Kumar, the worker stranded in New Delhi, said his patience was running low. “We are trapped inside and suffocating,” said the father of three. He said he had run out of excuses to give his 4-year-old daughter, who cries for milk the family cannot buy. He knows that migrants have died trying to reach home, but one day soon, he said, he may have to take his chances.

Some of those who got home say it was worth the risk. Chandra Mohan, a 24-year-old plumber, left Delhi in the first wave of migrants in late March. He reached his village after a three-day journey partly on foot. There is no work in the village either, but his family survives thanks to their small farm.

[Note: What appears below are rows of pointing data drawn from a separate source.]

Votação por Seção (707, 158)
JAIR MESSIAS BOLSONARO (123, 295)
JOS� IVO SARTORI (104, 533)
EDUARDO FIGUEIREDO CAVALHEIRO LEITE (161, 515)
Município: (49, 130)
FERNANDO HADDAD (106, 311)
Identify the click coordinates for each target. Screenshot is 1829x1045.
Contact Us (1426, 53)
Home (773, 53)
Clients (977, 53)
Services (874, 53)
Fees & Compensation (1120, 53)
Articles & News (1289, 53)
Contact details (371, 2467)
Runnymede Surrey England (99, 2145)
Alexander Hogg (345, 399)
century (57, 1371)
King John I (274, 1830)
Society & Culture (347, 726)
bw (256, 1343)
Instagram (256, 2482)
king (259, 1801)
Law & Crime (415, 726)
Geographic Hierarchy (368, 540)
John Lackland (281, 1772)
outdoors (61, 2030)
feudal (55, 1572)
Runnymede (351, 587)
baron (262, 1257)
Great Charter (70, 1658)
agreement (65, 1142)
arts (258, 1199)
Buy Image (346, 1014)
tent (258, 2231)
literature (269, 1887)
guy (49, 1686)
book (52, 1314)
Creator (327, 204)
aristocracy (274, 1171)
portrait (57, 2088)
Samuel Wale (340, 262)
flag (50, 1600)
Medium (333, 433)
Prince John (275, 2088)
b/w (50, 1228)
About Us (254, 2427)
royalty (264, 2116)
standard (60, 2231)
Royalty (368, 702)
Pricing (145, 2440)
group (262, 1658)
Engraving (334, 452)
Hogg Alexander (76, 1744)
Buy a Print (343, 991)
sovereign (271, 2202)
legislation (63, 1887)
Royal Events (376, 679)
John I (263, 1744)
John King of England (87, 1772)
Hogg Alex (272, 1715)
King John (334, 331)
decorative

He is a relieved man. “I am glad I left,” he said. “Some of my friends who stayed back regret not coming.” Mohan said he will not return to the city until the pandemic ends.

On Thursday morning, the same desperation that led Mohan to leave was on full display on a highway on the outskirts of the nation’s capital. Anish Singh was one of dozens of men and women with their lives bundled on their backs trying to get home.

For the last 20 years, Singh has driven a bicycle rickshaw through the streets of Delhi. Now, after weeks with no work and little food, all he wanted was to be with his wife and children. They, too, were barely eating, since he could not send them any money during the lockdown.

Unable to read or write, Singh, 36, could not navigate the online booking process for the special migrant trains. He planned to work as a farm laborer back in the village. Ahead lay the road, already baking under the summer sun. He had 340 miles to go.

“I will walk as long as I can,” he said. “I have no other option.”